◆ **DESCRIPTION OF THE TASK**
Give the lines of the material verbatim, from the first line to the line with "Click the 氏名検索", including both.
○ ○ ○
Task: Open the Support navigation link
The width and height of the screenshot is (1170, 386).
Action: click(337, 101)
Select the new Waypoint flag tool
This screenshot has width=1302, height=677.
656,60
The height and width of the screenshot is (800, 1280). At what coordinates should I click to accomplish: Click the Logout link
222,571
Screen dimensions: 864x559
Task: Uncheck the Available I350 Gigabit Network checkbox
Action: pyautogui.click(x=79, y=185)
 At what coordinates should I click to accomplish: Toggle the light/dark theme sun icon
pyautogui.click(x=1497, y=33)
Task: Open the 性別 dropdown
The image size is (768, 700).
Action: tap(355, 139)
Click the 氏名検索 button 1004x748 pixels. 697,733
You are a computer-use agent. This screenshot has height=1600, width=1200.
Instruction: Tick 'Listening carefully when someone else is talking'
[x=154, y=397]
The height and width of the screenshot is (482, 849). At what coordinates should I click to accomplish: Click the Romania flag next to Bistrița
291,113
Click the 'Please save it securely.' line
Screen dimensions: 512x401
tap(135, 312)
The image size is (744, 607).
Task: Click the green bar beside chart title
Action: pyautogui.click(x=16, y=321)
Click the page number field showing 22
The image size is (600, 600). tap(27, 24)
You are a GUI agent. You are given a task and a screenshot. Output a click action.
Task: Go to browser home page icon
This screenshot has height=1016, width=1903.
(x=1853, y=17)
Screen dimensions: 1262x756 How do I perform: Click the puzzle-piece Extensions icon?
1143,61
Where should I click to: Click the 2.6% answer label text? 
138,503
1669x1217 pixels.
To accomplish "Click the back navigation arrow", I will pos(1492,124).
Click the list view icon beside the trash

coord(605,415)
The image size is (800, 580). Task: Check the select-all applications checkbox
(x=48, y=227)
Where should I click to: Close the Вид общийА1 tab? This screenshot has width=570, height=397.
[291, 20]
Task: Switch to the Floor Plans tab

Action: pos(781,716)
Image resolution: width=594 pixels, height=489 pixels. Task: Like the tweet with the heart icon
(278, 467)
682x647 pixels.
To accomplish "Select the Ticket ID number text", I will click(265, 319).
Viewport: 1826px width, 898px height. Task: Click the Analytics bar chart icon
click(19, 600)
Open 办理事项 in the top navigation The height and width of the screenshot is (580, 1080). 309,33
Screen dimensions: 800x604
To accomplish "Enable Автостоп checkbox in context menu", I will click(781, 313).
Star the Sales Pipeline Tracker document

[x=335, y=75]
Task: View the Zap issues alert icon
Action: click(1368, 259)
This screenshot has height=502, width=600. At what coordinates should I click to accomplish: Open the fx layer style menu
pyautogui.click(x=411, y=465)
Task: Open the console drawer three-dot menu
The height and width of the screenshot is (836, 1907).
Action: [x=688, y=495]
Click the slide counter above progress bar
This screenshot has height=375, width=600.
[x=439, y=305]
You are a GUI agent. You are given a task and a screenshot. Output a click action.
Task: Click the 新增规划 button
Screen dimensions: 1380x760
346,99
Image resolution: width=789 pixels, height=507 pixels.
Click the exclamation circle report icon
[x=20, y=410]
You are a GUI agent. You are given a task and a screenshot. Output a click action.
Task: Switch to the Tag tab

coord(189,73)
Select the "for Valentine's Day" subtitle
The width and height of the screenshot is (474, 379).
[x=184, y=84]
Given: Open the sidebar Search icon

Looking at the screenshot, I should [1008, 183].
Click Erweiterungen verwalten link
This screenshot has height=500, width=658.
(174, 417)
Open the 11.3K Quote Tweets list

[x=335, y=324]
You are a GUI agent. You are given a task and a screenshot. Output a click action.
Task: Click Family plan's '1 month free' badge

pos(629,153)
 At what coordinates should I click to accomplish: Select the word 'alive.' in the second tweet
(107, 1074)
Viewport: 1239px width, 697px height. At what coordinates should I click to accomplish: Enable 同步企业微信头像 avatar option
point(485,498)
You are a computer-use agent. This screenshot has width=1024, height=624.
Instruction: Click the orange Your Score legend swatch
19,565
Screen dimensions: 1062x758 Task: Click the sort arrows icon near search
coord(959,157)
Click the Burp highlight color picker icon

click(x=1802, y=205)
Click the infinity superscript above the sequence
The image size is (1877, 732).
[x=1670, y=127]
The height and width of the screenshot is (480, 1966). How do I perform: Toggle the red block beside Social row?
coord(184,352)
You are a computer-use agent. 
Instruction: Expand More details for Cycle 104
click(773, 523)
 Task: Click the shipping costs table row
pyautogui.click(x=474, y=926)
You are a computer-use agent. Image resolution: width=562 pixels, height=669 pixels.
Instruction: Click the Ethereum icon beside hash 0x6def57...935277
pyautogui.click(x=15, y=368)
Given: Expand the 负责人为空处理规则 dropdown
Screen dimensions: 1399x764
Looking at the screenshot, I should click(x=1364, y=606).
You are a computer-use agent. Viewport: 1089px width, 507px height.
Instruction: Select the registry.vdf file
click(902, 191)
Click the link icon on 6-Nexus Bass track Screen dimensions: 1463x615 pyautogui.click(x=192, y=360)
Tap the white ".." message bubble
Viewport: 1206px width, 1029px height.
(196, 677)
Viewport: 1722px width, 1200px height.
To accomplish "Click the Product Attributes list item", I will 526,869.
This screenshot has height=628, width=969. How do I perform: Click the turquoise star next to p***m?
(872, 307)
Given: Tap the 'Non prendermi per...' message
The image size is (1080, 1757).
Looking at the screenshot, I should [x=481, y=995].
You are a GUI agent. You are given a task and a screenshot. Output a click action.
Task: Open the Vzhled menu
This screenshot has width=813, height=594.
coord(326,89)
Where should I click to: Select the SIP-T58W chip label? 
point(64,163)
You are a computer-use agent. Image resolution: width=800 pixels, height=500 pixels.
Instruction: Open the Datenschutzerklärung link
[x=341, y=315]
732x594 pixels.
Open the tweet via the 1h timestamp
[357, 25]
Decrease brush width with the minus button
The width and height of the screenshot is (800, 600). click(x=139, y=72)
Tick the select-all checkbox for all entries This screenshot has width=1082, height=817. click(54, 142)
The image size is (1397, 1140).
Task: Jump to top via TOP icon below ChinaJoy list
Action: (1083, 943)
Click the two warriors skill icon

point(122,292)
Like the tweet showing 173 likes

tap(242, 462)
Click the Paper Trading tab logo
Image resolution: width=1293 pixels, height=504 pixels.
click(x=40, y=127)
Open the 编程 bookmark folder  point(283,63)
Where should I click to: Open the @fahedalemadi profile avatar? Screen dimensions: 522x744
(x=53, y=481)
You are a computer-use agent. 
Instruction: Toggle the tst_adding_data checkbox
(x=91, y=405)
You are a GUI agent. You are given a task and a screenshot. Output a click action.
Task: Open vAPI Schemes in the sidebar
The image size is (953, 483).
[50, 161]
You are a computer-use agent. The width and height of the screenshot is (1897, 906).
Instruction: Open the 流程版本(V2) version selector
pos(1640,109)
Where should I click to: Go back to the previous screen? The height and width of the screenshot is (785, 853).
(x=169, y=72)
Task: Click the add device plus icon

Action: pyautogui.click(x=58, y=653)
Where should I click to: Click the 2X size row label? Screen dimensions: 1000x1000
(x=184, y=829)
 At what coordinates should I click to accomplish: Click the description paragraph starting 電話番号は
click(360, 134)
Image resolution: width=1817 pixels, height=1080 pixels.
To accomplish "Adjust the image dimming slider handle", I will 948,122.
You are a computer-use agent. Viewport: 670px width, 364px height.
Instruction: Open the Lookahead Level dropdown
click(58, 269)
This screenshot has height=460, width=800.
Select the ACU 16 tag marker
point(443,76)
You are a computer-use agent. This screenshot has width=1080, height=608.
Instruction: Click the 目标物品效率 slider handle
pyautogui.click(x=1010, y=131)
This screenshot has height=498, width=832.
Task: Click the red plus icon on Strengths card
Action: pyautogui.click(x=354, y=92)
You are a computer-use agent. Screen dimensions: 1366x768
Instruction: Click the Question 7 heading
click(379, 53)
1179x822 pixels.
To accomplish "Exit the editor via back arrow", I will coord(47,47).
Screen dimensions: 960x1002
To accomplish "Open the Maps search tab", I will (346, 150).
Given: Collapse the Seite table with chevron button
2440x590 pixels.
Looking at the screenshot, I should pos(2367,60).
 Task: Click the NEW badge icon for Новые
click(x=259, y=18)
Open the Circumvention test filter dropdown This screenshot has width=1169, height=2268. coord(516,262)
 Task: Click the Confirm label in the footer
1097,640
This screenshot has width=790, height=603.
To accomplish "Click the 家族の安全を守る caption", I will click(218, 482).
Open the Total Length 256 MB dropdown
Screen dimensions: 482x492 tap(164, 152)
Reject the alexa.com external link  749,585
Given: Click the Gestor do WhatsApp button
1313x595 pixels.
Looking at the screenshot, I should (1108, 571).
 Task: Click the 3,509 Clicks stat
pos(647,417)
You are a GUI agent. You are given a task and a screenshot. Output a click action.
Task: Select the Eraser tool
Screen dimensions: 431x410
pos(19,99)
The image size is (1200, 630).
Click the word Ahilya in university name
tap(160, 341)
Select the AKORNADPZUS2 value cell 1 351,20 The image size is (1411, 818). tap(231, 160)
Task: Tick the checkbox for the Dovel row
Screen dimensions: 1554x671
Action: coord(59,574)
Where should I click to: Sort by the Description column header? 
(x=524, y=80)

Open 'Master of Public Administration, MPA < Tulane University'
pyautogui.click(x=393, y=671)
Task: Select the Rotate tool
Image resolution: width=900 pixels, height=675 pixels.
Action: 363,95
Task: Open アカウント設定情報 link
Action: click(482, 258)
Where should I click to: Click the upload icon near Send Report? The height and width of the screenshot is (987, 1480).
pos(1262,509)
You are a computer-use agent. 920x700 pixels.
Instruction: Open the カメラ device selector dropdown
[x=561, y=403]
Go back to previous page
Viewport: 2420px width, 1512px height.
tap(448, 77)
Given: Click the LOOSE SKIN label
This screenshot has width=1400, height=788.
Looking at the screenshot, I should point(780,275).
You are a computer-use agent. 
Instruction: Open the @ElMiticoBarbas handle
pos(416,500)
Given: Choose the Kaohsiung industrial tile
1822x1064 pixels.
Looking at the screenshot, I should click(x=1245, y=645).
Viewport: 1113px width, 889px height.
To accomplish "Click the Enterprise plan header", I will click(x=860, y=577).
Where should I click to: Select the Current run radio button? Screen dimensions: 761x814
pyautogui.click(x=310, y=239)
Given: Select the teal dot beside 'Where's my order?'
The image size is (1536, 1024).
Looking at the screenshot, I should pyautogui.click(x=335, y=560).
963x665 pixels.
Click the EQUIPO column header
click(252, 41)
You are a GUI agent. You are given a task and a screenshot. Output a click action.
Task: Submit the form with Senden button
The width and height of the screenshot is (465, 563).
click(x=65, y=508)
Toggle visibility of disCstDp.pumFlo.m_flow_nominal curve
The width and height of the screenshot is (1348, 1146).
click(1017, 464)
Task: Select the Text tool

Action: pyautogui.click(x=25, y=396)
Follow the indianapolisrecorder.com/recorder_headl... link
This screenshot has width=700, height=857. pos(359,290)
○ ○ ○
◆ **RESULT FOR THIS TASK**
Task: Open the Support navigation link
The width and height of the screenshot is (1170, 386).
Action: click(337, 101)
Select the new Waypoint flag tool
This screenshot has width=1302, height=677.
656,60
The height and width of the screenshot is (800, 1280). At what coordinates should I click to accomplish: Click the Logout link
222,571
Screen dimensions: 864x559
Task: Uncheck the Available I350 Gigabit Network checkbox
Action: pyautogui.click(x=79, y=185)
 At what coordinates should I click to accomplish: Toggle the light/dark theme sun icon
pyautogui.click(x=1497, y=33)
Task: Open the 性別 dropdown
The image size is (768, 700).
Action: tap(355, 139)
Click the 氏名検索 button 1004x748 pixels. 697,733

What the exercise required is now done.